Petite faim ? Grosse portion ? Pas dans votre assiette ? Les raisons de ne pas finir son plat au restaurant sont nombreuses. Pourtant, à Bruxelles, demander à emporter ses restes n’est pas encore entré dans les mœurs, malgré l’initiative “Rest-O-pack” (doggy bag) lancée en 2017 par Bruxelles Environnement.

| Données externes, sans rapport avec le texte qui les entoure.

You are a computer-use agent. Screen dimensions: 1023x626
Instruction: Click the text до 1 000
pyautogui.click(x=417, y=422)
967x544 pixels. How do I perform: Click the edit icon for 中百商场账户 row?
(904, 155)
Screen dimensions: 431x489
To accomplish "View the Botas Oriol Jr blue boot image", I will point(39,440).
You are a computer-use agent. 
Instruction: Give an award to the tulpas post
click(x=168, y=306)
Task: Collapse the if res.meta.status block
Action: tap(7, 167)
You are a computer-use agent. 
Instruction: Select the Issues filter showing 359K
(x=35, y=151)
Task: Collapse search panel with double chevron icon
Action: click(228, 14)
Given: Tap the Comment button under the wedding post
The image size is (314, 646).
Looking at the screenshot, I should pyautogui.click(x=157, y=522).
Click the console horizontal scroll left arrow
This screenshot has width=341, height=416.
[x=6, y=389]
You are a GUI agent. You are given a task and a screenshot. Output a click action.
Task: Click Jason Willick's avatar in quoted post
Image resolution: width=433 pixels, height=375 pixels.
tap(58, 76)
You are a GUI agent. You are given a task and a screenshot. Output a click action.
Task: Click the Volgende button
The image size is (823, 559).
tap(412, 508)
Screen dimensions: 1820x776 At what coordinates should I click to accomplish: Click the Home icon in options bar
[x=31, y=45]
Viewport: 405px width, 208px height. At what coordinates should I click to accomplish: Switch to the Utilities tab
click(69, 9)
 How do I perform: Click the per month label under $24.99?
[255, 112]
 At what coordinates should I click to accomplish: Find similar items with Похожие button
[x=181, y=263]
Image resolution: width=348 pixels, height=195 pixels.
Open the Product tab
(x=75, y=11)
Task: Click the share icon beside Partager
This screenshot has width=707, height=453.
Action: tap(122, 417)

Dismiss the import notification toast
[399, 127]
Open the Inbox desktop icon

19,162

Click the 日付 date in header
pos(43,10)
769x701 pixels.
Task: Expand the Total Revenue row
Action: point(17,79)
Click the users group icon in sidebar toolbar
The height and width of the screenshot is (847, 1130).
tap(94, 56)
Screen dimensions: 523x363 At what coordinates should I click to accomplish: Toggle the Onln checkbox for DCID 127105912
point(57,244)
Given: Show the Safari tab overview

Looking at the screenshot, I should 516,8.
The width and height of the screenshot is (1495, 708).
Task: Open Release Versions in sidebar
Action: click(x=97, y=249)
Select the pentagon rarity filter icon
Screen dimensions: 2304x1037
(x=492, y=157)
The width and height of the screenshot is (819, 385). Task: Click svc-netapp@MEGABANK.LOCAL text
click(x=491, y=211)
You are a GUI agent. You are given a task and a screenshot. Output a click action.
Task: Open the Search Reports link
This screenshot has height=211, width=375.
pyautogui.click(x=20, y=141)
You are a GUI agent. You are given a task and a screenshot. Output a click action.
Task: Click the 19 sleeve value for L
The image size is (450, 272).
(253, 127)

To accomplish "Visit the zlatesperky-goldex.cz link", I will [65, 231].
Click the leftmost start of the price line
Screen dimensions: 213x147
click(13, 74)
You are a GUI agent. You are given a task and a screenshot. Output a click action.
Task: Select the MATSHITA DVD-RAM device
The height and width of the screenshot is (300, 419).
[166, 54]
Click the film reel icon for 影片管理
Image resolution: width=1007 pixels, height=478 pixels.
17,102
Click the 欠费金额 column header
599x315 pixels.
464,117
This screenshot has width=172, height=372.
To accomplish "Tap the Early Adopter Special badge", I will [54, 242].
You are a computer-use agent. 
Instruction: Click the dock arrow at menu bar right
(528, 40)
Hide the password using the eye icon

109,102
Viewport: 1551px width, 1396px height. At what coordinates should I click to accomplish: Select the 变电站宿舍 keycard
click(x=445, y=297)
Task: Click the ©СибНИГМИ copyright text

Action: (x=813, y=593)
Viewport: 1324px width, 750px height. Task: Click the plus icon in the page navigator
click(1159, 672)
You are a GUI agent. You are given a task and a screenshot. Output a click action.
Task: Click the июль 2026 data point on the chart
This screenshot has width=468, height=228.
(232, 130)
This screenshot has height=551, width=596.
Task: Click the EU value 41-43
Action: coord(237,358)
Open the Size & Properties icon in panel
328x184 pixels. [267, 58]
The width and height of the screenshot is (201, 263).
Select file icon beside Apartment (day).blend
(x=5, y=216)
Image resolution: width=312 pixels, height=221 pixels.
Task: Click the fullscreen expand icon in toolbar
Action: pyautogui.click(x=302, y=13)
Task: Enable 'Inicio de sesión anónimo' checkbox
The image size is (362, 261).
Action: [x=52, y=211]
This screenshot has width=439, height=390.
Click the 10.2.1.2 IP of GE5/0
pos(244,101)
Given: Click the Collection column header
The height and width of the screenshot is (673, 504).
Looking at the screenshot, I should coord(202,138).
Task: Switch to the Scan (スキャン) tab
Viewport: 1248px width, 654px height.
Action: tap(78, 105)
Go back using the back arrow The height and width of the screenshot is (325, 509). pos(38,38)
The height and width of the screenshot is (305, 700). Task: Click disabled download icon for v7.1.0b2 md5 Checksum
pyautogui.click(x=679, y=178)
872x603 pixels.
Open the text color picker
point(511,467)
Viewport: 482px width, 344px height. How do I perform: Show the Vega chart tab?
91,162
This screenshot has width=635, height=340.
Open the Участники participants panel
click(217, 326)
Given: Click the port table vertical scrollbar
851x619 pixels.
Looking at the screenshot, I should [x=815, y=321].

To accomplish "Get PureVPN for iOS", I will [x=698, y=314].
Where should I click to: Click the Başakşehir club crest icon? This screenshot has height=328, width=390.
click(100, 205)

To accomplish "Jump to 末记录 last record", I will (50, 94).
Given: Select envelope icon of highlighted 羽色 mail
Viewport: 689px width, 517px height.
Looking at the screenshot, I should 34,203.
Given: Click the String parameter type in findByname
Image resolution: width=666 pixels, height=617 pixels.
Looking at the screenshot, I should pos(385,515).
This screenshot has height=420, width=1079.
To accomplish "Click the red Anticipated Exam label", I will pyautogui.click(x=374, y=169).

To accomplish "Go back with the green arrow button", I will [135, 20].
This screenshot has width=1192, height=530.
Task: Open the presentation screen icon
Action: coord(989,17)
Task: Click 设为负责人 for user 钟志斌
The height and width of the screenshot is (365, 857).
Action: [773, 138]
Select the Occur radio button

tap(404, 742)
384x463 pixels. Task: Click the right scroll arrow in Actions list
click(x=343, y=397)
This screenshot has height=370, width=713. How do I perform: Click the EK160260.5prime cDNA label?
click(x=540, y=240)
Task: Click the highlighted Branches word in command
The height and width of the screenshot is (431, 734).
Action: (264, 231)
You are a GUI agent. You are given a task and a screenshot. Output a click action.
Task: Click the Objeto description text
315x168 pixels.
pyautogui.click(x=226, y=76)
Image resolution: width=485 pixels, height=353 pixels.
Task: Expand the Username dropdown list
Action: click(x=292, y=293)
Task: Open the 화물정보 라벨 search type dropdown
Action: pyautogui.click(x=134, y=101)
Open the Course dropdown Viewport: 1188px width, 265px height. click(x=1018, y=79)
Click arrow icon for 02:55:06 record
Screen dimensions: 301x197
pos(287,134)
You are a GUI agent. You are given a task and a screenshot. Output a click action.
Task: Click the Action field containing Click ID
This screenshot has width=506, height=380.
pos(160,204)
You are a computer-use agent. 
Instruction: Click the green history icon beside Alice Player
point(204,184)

Lancée et portée par la Région de Bruxelles-Capitale pour une durée de cinq ans (2016-2020), la stratégie Good Food vise à placer l’alimentation au cœur de la dynamique urbaine, en l’abordant à la fois dans ses dimensions, économiques, sociales et environnementales. Sa double ambition? «Mieux produire» – c’est-à-dire cultiver et transformer localement des aliments sains et respectueux de l’environnement – mais aussi «bien manger» – c’est-à-dire rendre accessible à tous une alimentation savoureuse et équilibrée, composée d’un maximum de produits locaux. Parmi les objectifs prioritaires de cette stratégie? La lutte contre le gaspillage alimentaire qui, pour le seul secteur de la restauration à Bruxelles, représente quelque 12.000 tonnes… «On sait qu’en ce qui concerne le gaspillage alimentaire, il y a un énorme écart entre le déclaratif – ce que les gens pensent jeter – et les pratiques – ce qu’ils jettent réellement. Alors qu’on peut avoir une perception relativement correcte de sa consommation de viande ou de produits bios, le gaspillage est largement sous-estimé, a fortiori dans le secteur de la restauration qui a souvent le nez dans le guidon», explique Joséphine Henrion, chargée de projet à Bruxelles Environnement.

Retour assiette

Dans ce cadre, Bruxelles Environnement a donc lancé en 2017 une opération «Rest-O-pack», en fournissant aux restaurateurs  un starter kit comprenant des boîtes “doggy bag”, des cartons d’information et des autocollants à afficher sur leur devanture. «Le frein pour demander un doggy bag est surtout un frein psychologique. Dans les cultures anglo-saxonnes, c’est pourtant devenu un réflexe. Chez nous, le consommateur voudrait pouvoir récupérer les restes, mais généralement, il n’ose pas le demander, de peur de passer pour un radin. Le restaurateur est généralement partant lui aussi, d’autant qu’il s’agit de denrées qu’il a lui-même préparées, mais il est souvent dans le rush et n’a pas toujours le réflexe de le proposer», explique Joséphine Henrion. Ces « Rest-O-pack » ont par ailleurs été érigés comme un des critères optionnels pour obtenir le label «Good Food». Ce label, qui certifie les restaurateurs engagés dans une démarche durable, garantit au minimum le respect de quatre autres critères: respect de la législation applicable au secteur de la restauration, communication sur la démarche durable, bannissement des produits de 5e gamme (à savoir tous les produits agricoles cuits sous vide, pasteurisés ou stérilisés, prêts à l’emploi ou conservés grâce à une réfrigération), et enfin proposition d’au moins une offre végétarienne.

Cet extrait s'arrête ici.